The apostolic letter Maiorem Hac Dilectionem is little known. Written by Pope Francis on July 11, 2017, it establishes that the canonization process for saints will be made easier. The title of the letter is taken from Jesus’s words in the Gospel of John (15:13): “Greater love than this no man hath, that he lay down his life for his friends.”

The Pope presents a new path to sainthood – the oblatio vitae, or the free offering of life in charity to others. This path has certain further requirements – that of having lived a virtuous life, having a reputation for sanctity, at least after death, and evidence of a miracle.

The letter explains that this, a third pathway, is “distinct from the causes based on martyrdom and on the heroism of virtues” – that is, the death need not be for the Catholic faith, and the servant of God’s virtues may be ordinary, rather than heroic.

The Holy Father’s letter corrects a misunderstanding of martyrdom that became common under Pope John Paul II, whereby dying in witness to the Catholic faith became confused with dying for the faith. 

A common example is Maximilian Kolbe, the Polish Franciscan who died in Auschwitz, as described in my earlier article. St. Maximillian was arrested for sheltering Jews and he offered to be starved to death in the place of an American captured by the Nazi militia. The Franciscan monk was beatified by Paul VI as a confessor, but John Paul II opted to canonize him as a martyr. The unofficial title given to him – “martyr of charity” – came to refer to saints canonized by John Paul II who were killed for their witness to the faith and not necessarily for their Catholic beliefs.

This development caused controversy among canon lawyers, theologians, and Penedict XVI. In 2006, the German pope wrote to Cardinal José Saraiva Martins, prefect of the Congregation for the Causes of Saints, suggesting that proper procedure was not followed during his predecessor’s reign. He underlined that it was “necessary to ascertain the odium fidei [hatred of the faith] of the persecutor” at the time of death. 

These are the same objections that Francis encountered after beatifying Oscar Romero, the archbishop of San Salvador assassinated by a right-wing death squad. Some held that Archbishop Romero was targeted for his alignment with the political left and not for his Catholic faith. They argued that his murderers didn’t express odium fidei and were probably Catholics themselves.

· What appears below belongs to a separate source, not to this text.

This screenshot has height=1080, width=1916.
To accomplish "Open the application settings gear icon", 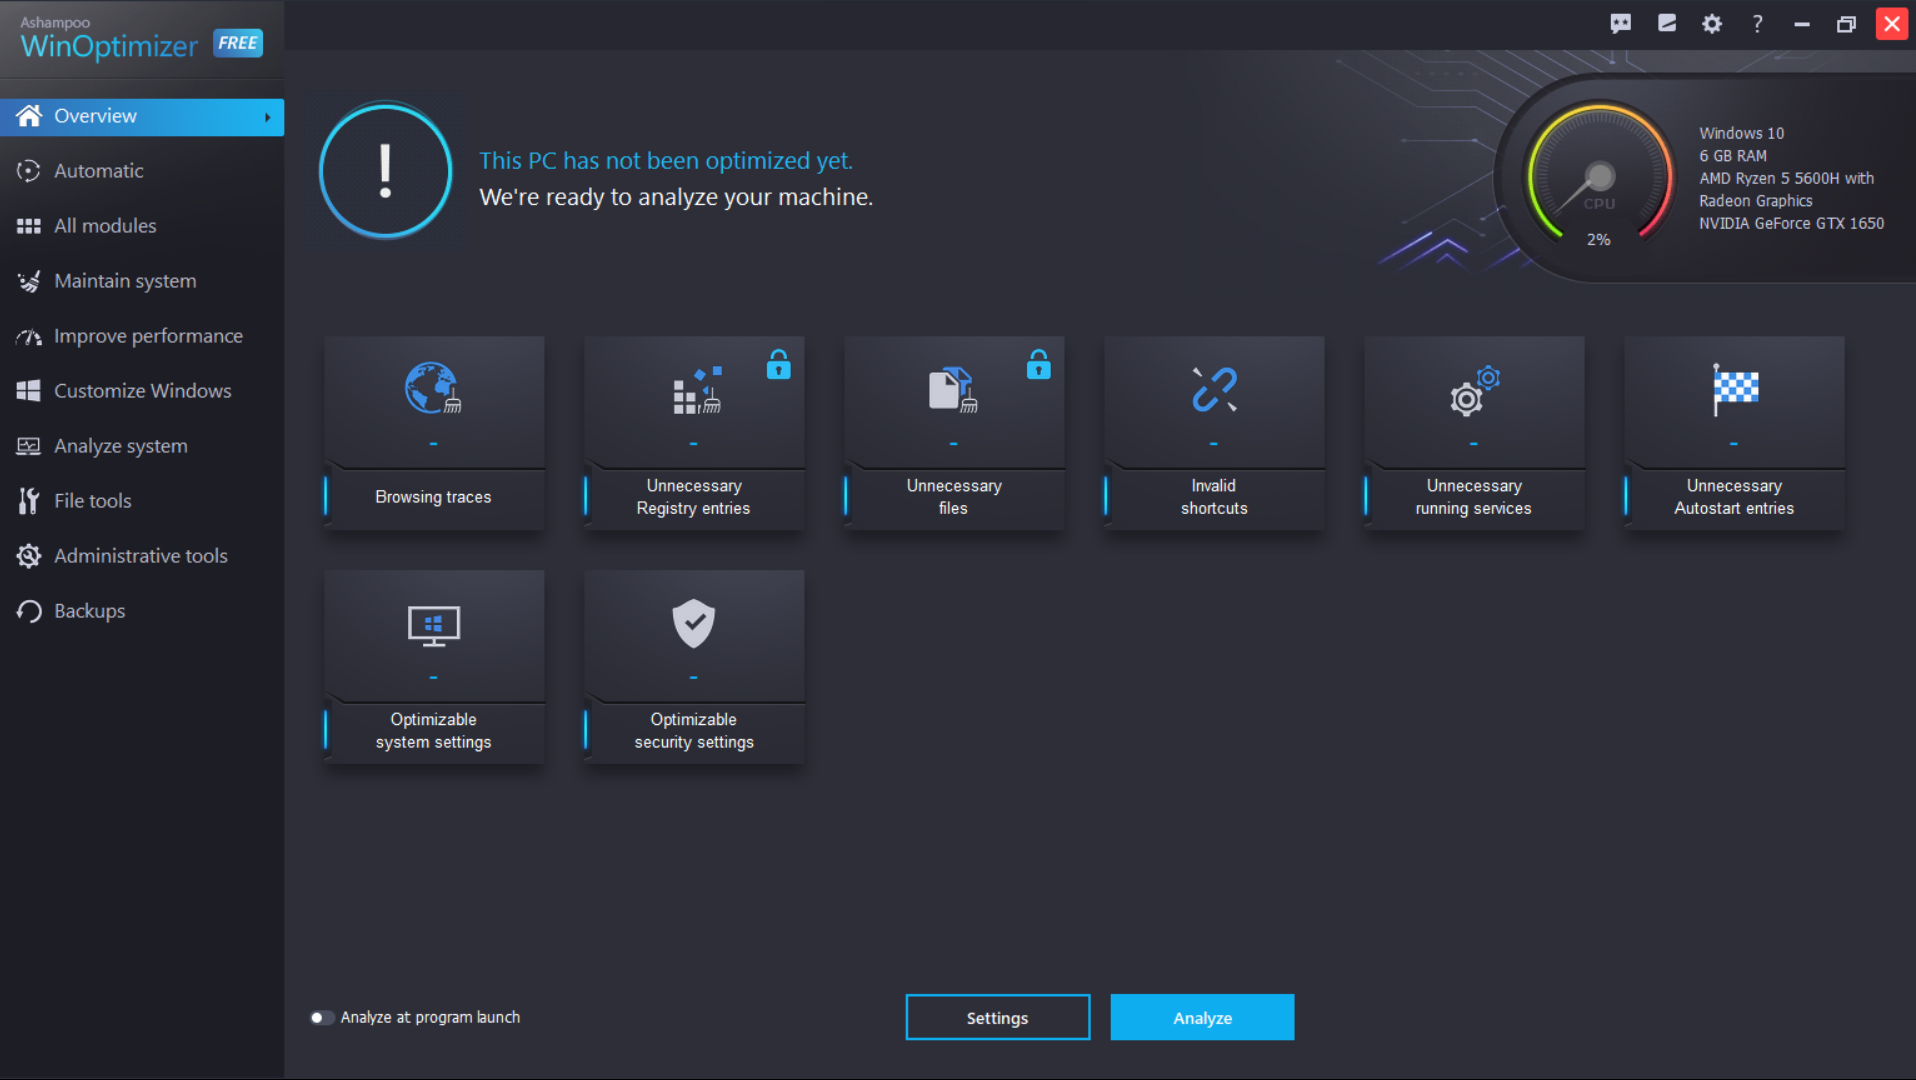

So, the addition of this third pathway should be seen as some long overdue house-keeping. By giving the “martyrs of charity” their own official category, Francis restores the unique honour of true martyrdom while acknowledging the special grace of those who die as Christ died – to spare another, in an act of pure, unselfish love.

This new category, the oblatio vitae, the free offering of life in charity to others, has many skeptics who consider the definition too broad. They say: “This status includes tens of thousands of soldiers, policemen, hospital nurses, and countless others who voluntarily and freely offer their lives for others.”

They object: “Ordinary virtue, a reputation of holiness, and giving one’s life to a charitable cause that leads to premature death do not seem like an especially high bar and creates a saint factory,” as it was said of John Paul II who canonized and beatified more people than all his predecessors combined – 482 and 1,327 respectively.

His “saint factory,” critics said, made it appear too easy to be canonized as “martyrs of charity.”

The new rules therefore don’t make any new candidates eligible for beatification. If anything, they are going to make the process more strenuous. Martyrs don’t require a miracle, but those in the oblatio vitae category do. 

As with all laws, some canonists worry that canonization will now become “a posthumous ecclesiastical decoration for merely the great and the good.” But that is up to Pope Francis and the Congregation for the Causes of Saints to decide.

Benedict XVI made a distinction between physical and moral miracles in considering cases of beatification. He wrote: “The uninterrupted practice of the Church establishes the need for a physical miracle, since a moral miracle does not suffice.”

Francis and the congregation would do well to bear that in mind. If a conservative interpretation is taken of the Pope’s letter Maiorem Hac Dilectionem, the number of new petitions should quickly return to normal.

It would not be surprising if, for instance, Francis uses his apostolic letter to advance the causes of priests killed by South America’s dictatorships. As leader of Argentina’s Jesuits under the brutal Videla regime, he was accused of taking a conciliatory approach towards the junta. Clergymen who pressed openly for social justice were often imprisoned, assassinated, or just “disappeared.”

Those who sacrificed their lives for the rights of the poor and indigenous peoples would not qualify as martyrs, given that the Church-backed regimes did not express odium fidei.